O homem pós-moderno escolheu a experiência como forma de conhecer o universo e a si mesmo. A vida passa a ser medida por experiências individuais realizadas afim de auto-afirmação, conhecimento pessoal e o esclarecimento de paradigmas para uma compreensão universal. Aquela velha história do “quem somos e por que somos?”.

A partir da experiência o indivíduo elabora uma perspectiva diante da vida, a qual se confirma durante um curto período de tempo, afinal, são infinitas experiências disponíveis e as perspectivas estão sempre sujeitas a mutações. Um universo de paradigmas. O que torna a personalidade do homem pós-moderno extremamente volátil.

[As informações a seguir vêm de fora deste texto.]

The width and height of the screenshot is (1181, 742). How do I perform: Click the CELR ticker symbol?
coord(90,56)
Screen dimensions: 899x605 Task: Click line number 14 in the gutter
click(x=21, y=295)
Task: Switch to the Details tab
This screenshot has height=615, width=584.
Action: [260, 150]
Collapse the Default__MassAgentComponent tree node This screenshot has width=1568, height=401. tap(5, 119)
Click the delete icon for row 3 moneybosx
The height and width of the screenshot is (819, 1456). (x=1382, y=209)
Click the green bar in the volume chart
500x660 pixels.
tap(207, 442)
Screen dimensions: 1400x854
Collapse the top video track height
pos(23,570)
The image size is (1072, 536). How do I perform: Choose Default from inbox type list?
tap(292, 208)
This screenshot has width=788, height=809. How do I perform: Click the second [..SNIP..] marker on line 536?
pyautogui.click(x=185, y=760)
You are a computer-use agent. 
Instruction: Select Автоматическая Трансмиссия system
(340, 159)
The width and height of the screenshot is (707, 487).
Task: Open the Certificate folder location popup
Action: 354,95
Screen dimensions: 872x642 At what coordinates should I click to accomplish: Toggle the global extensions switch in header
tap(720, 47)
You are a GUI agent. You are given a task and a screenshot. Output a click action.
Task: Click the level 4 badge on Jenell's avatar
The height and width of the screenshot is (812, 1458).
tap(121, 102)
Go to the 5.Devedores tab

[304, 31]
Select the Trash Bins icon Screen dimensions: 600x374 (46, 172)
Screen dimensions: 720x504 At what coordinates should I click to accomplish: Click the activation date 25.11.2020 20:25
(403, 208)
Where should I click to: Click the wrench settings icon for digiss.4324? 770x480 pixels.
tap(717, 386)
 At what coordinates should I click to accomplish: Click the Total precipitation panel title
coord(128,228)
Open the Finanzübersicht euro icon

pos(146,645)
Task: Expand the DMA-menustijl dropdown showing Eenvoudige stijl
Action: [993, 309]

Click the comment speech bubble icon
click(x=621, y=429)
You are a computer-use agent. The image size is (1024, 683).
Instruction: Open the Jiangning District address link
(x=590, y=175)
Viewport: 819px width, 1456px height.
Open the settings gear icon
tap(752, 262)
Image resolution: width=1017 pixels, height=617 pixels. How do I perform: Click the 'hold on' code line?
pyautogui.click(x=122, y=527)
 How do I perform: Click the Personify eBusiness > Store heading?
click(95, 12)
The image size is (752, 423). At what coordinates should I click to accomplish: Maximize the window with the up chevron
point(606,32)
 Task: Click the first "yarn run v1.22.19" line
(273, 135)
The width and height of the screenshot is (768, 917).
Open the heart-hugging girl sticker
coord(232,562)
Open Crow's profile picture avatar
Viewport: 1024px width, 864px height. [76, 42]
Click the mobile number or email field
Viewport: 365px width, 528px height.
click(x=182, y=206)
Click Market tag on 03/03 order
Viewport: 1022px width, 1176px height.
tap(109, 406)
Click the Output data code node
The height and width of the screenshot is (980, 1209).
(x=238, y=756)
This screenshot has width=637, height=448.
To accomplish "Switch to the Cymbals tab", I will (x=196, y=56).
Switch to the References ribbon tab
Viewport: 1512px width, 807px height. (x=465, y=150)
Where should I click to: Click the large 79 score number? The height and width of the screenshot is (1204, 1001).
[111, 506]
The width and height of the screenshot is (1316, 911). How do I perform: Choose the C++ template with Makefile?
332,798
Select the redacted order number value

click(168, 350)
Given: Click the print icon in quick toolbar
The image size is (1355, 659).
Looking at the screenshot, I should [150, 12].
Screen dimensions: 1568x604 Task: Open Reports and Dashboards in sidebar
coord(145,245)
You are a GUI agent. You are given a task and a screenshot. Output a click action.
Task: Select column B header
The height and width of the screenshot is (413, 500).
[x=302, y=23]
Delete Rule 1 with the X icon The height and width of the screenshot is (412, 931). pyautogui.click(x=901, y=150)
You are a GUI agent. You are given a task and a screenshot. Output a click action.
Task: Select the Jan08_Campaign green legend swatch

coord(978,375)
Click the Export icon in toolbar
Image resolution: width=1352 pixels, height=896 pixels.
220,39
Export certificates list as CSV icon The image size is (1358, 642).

Dentro daquele universo de paradigmas há um grupo de perspectivas religiosas, as quais foram descartadas na moderninade sólida devido à ciência (discussão caracterizada pela frase do filósofo Nietzsche “Deus está morto”). Perspectivas que voltaram à tona na modernidade líquida em um contexto de individualismo, havendo demanda por religiosidade. Percebe-se tal fenômeno com a quantidade de templos de diferentes instituições religiosas em uma cidade ou de membros de uma mesma família que seguem religiões distintas.

Somando o individualismo radical com o fundamentalismo há a simultaneidade de doutrinas religiosas, já que a religião passou a seguir a lógica do consumo com a grande demanda por religiosidade, há grande oferta por parte das igrejas. O que leva o homem individualista a selecionar doutrinas que mais lhe convém.

Como tudo na modernidade líquida, a religiosidade vem à tona como parte de um mercado, para ser consumida e nós somos vítimas desse consumo da religião para nos afirmarmos individualmente.